Numa troca de emails com a Bia, minha amiga Ana Yates, protetora de animais, foi direto ao ponto:

“Infelizmente, isso se repete no Brasil inteiro. Os Centros de Controle de Zoonoses são fornecedores de animais para as mais horrendas e desnecessárias práticas que, pasme, ainda são comuns em escolas de veterinária. Como é possível formar um profissional que se propõe a tratar e a salvar seres vivos, maltratando e matando seus "clientes"? É por isso que, com frequencia, esbarramos em veterinários incompetentes e insensíveis, que não respeitam e banalizam a vida dos animais.”

* * *

O respeito pela vida não é maior no Rio. Teria sido bom encontrar algum motivo para comemorar o Dia da Árvore, mas, para onde quer que se olhe, o que se vê é o mais completo descaso pela natureza. Há algumas semanas, um grupo de moradores da Lagoa subiu o Parque da Catacumba e fincou, lá no alto, uma bandeira do Brasil.
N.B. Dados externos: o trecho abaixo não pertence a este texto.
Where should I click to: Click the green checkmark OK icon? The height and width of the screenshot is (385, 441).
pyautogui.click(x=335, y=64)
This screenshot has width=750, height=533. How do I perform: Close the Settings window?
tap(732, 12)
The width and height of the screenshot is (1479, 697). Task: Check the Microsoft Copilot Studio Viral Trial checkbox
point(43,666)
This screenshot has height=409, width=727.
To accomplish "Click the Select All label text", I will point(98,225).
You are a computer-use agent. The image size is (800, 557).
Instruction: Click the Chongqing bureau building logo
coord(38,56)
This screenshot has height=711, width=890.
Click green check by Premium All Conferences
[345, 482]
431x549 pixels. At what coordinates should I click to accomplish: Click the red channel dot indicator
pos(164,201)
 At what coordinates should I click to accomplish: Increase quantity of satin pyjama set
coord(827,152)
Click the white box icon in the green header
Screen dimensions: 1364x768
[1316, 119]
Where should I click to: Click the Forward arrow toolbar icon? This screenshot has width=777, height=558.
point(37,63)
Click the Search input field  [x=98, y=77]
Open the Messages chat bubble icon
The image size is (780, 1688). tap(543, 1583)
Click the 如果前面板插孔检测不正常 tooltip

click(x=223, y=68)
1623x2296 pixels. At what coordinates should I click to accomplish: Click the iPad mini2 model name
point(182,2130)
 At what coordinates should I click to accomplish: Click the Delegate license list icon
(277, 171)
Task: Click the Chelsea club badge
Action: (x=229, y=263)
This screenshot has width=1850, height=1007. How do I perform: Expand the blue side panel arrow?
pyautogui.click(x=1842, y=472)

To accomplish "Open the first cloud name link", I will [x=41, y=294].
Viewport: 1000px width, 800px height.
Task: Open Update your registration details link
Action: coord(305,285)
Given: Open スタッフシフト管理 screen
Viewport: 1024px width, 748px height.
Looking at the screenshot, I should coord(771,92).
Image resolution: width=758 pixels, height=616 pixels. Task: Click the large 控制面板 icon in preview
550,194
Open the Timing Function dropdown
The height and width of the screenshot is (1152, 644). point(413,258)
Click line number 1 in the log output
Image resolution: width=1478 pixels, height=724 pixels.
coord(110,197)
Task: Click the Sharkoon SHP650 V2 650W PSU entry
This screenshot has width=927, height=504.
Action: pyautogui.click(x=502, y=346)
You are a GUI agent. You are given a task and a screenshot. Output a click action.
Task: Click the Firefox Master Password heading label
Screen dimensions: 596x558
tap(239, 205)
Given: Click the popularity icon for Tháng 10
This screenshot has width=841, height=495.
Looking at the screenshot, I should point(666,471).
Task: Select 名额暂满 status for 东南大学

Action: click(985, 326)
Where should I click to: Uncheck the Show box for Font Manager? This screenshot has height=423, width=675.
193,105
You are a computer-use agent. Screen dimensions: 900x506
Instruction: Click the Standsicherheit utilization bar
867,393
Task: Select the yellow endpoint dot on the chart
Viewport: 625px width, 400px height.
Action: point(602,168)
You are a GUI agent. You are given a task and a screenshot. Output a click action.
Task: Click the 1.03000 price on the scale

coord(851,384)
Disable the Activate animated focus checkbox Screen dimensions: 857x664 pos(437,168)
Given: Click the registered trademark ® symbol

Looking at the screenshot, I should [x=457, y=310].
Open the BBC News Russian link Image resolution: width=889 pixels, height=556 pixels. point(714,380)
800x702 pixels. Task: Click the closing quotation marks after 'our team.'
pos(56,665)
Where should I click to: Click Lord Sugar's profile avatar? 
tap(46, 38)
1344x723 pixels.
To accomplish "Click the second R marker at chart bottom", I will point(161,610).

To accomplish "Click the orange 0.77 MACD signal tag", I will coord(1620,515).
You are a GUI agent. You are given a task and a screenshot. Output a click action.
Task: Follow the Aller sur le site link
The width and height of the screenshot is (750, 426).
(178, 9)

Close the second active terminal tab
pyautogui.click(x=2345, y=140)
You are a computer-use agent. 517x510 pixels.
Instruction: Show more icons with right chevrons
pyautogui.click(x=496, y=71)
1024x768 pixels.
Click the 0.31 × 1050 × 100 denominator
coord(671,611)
O ato foi motivado pela devastação que vem acontecendo desde o final do ano passado, quando eles foram acordados pelo barulho de motoserras.

Estava em curso o que foi definido pelas autoridades incompetentes como “plano de manejo”, uma idéia de jerico travestida em nome politicamente correto. Decidiram essas autoridades que a única vegetação que merece espaço é a nativa; tudo o que for exótico (ou exógeno, outro nome pomposo) é descartável. Ora, como as pobres árvores que cresciam no topo da Catacumba não eram, dizem, autóctones (!), foram abaixo. Não importa que fossem bonitas e crescidas, com troncos de mais de meio metro de diâmetro, e que estivessem cumprindo, ali, os importantes papéis de conter a encosta e servir de moradia aos animais silvestres.

Na época, depois de discussões acaloradas, as autoridades concordaram em dar uma trégua à derrubada. Ficou combinado que uma reunião seria marcada em data oportuna, para que se chegasse, eventualmente, a uma solução benéfica para todos (árvores e animais incluídos). Em março e abril, o desmatamento teve conseqüências sérias: durante as chuvas torrenciais, toda aquela área do parque veio abaixo (e abaixo continua, à vista de quem quiser conferir).

Tem mais. Desde o primeiro ataque das motoserras, a fauna local diminuiu visivelmente. Os micos foram embora, os gambás sumiram, os tejus estão virtualmente extintos.

Apesar disso, há algumas semanas, as motoserras voltaram –- sem nenhuma reunião, nenhuma explicação das autoridades, nada. Um trecho do morro, que equivale a uns três campos de futebol, virou clareira. As árvores mortas, cortadas, estão lá em cima, secando ao sol, numa fogueira que só espera a próxima queda de balão; as árvores novas ainda são um paliteiro, incapaz de segurar encosta ou abrigar pássaros e outros bichos.

Os moradores estão desconsolados. Não se conformam nem com a matança das velhas árvores, nem com a falta de respeito de que foram vítimas. Mas também, pudera: são cidadãos que ocuparam o espaço que ocupam legalmente, pagaram caro pelos seus apartamentos e gastam uma pequena fortuna anual em IPTU. Otários.